Positive Predictive Value

Overview

The Positive Predictive Value (PPV), also known as Precision, is a metric used to evaluate the performance of a classification model in terms of the proportion of positive predictions that are correct. It measures the model's ability to correctly identify positive instances.

Formula

PPV = P(actual = + | prediction = +) = TP/(TP + FP)

Source

Where:

  • TP (True Positives): The number of positive instances correctly predicted by the model
  • FP (False Positives): The number of negative instances incorrectly predicted as positive by the model

Usage

Manually

ppv_priv, ppv_unpriv = positive_predicted_value(df, protected_attribute, privileged_group, labels, positive_label, y_true)

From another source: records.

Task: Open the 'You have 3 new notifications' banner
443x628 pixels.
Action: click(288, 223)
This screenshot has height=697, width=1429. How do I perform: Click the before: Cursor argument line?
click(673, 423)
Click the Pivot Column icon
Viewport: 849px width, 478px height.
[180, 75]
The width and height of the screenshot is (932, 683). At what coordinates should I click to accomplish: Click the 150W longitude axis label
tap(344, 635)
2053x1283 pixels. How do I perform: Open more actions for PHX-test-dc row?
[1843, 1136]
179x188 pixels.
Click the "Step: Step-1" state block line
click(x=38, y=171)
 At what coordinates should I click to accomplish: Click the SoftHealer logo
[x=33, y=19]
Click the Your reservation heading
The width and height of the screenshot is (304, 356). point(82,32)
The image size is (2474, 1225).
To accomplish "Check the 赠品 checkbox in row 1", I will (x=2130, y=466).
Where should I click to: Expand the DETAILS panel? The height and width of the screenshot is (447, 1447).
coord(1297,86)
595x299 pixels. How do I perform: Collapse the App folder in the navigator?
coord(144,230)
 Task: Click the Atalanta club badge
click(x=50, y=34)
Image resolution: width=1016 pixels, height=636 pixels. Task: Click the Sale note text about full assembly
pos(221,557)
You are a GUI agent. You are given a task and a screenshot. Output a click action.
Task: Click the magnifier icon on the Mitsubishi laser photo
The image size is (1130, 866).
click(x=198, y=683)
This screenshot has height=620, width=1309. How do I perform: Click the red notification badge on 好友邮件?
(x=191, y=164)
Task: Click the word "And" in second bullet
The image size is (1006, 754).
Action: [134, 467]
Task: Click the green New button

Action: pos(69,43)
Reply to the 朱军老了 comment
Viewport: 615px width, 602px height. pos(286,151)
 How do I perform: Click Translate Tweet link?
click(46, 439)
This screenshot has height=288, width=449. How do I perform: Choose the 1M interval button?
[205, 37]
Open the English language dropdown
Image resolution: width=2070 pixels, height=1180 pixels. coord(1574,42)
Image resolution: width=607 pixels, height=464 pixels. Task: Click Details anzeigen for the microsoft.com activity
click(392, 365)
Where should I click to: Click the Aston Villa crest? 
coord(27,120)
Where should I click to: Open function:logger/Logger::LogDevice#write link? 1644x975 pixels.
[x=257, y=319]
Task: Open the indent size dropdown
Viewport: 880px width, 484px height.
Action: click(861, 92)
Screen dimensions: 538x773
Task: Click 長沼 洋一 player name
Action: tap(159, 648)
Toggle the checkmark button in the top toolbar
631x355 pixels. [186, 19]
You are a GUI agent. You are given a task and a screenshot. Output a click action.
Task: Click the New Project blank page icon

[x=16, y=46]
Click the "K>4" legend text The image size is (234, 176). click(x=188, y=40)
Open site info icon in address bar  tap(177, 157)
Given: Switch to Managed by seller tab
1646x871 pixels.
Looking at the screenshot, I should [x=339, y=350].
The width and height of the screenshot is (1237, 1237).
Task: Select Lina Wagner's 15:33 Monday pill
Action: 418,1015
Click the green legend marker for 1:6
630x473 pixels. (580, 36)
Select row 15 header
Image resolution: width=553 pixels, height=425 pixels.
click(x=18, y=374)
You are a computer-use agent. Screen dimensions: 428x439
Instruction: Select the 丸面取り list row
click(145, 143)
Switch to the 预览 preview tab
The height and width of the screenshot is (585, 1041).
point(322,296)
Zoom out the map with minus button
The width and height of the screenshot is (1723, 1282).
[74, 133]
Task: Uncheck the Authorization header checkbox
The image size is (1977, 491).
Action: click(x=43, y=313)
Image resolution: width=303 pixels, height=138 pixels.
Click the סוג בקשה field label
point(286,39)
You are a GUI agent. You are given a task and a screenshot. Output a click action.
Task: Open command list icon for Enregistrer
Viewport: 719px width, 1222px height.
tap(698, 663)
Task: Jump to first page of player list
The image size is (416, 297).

print("Positive Predicted Value for privileged group:", ppv_priv)
print("Positive Predicted Value for unprivileged group:", ppv_unpriv)

Using Fairness Object

ppp_priv, ppv_unpriv = (fo.compute(positive_predicted_value))

Results

Positive Predicted Value for privileged group: 0.399999999992 
Positive Predicted Value for unprivileged group: 0.399999999992

These results are obtained by using the input data given in the Create Example Data page under Getting Started

Interpretation

A higher PPV value indicates that the model has a higher proportion of correct positive predictions, which is desirable. A PPV of 1.0 indicates that all positive predictions made by the model are correct.